2. In his statement of defence, the Respondent stated that prior to the agreement for sale, the Appellant had been shown the location of the parcel of land that would be excised and sold to him and he was satisfied with it. Any encroachment to the said portion, the Respondent stated, was known or ought to have been known to the Appellant. He stated further that the Appellant took possession of the property upon execution of the agreement for sale and the actual size of the suit property was indicated in the deed plan and the transfer all of which were in the Appellant’s possession before the transfer was effected. The Respondent maintained that granting the Appellant vacant possession was never a term of the agreement and put the Appellant to strict proof thereof.
3. The trial court rendered judgment on 17. 01. 2022. The Appeal is based on the Memorandum of Appeal dated 29. 09. 2021 which sets out the following grounds:a.The learned trial magistrate erred in law and in fact in holding that the plaintiff had not proved the case on a balance of probabilities;b.The learned trial magistrate failed to analyse the evidence as a whole and apply the principle that extraneous evidence is not to be imputed into an agreement and/or contract where it is clear and unambiguous;c.The learned trial magistrate erred in la and in fact in applying the ‘buyer beware’ principle when the terms of the contract were clear and unequivocal;d.The learned trial magistrate erred in law and in fact in allowing parol/extrinsic evidence to contradict, vary and alter the terms of the agreement between the parties.
4. As this is a first appeal, I am under a duty as to review the evidence afresh and reach my own conclusion; bearing in mind that the court of first instance had the chance to interact with witnesses first hand and thus had the benefit of observing their demeanor (see Selle v Associated Motor Boat Co. [1968] EA 123).
5. The gravamen of the Appellant’s case is that he was allocated a plot that was different from that which he was shown by the Respondent before subdivision and transfer; that the size of the portion of land allocated to him is smaller than that indicated in the agreement for sale; and that the Respondent never granted him vacant possession.

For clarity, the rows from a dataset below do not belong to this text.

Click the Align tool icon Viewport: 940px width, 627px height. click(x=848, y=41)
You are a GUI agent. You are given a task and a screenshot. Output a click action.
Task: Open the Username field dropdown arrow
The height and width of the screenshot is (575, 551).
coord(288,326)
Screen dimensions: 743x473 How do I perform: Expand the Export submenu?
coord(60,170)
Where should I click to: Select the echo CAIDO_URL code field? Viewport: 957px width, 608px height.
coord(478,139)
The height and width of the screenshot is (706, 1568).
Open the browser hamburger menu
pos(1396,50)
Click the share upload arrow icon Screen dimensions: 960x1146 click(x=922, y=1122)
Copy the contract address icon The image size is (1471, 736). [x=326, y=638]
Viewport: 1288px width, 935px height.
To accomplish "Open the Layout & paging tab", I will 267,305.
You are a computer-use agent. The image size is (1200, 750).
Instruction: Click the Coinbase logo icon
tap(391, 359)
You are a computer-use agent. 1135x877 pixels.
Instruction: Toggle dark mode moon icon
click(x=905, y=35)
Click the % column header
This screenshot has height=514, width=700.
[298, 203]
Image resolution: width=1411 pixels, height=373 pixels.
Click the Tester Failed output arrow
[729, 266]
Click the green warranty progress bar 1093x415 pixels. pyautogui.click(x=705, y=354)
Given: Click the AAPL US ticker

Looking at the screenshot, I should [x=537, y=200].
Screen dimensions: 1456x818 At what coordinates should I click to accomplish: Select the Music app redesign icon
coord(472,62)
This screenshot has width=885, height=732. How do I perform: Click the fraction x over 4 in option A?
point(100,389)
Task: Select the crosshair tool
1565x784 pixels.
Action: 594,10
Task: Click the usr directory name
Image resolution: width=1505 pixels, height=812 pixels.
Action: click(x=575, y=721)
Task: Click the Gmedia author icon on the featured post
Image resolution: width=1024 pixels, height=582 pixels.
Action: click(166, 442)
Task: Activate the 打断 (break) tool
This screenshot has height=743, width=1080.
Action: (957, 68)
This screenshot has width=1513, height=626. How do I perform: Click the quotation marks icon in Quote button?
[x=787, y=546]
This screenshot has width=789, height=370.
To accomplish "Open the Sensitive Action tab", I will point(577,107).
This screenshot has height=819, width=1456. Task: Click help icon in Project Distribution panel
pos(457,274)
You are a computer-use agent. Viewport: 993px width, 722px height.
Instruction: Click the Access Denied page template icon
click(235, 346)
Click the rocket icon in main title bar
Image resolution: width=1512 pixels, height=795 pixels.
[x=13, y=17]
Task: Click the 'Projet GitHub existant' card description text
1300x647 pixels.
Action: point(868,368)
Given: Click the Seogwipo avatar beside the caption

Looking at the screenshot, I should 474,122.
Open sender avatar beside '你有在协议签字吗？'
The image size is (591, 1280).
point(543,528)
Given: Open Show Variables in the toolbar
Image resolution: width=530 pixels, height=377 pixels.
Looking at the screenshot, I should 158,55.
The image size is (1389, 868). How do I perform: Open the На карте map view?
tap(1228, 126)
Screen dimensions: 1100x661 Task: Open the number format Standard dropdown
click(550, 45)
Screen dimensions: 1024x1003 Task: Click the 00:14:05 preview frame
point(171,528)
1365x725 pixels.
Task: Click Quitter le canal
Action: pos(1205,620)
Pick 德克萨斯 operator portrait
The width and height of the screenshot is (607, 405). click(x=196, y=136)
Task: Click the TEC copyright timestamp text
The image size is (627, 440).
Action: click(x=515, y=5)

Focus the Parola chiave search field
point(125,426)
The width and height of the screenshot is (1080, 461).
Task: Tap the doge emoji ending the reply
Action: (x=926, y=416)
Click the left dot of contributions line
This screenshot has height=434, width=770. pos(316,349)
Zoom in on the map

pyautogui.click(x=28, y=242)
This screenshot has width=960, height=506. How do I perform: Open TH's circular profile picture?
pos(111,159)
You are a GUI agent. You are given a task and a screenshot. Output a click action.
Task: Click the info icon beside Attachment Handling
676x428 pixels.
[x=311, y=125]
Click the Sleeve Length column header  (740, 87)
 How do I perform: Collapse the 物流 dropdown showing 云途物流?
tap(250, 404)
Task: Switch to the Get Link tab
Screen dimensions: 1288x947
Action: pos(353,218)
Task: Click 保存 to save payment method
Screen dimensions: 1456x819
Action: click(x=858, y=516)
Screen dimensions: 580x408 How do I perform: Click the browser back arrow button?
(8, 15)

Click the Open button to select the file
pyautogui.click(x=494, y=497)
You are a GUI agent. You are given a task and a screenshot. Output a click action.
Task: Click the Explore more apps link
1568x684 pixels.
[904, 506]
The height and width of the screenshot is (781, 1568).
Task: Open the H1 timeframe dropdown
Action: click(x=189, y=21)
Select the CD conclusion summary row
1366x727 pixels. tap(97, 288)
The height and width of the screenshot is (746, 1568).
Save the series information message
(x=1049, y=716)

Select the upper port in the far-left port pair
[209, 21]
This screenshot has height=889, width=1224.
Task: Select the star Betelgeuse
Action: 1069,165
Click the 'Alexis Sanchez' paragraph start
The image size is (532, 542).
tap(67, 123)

6. It is apparent from the record that the parties approached the advocate, Mr. Mohamed Faki Khatib, after they had already visited the property and agreed on the terms which were reduced into writing by the advocate. The advocate gave evidence as DW2 and stated that the size contained in the agreement for sale was an approximation and not the actual size. The actual size was contained in the Deed Plan and was also indicated in the transfer. The issue of the size of the land was a matter known to the Appellant and his advocate, Mr. Khatib. I do not find the discrepancy in size to be a sufficient reason to give the orders sought given that the Appellant was aware of the actual size and his advocate having confirmed that what was included in the agreement was only an approximation.
7. Regarding the issue of vacant possession, the clause relied on by the parties is clause iv) of the Agreement for sale which states:iv)The Vendor to hand over possession of the property on execution of this agreement. (Empasis provided)Both parties confirmed that the Appellant took possession of the property upon execution of the agreement. Having admitted he took possession, I do not agree with the Subordinate Court that the Respondent was to hand over vacant possession.
8. My finding on the issue of vacant possession does not affect the finding of the Subordinate Court on the other issues. It only buttresses the conclusion that an order of specific performance cannot issue on a term that was not specifically provided in the agreement for sale. I thus dismiss the appeal with no order as to costs.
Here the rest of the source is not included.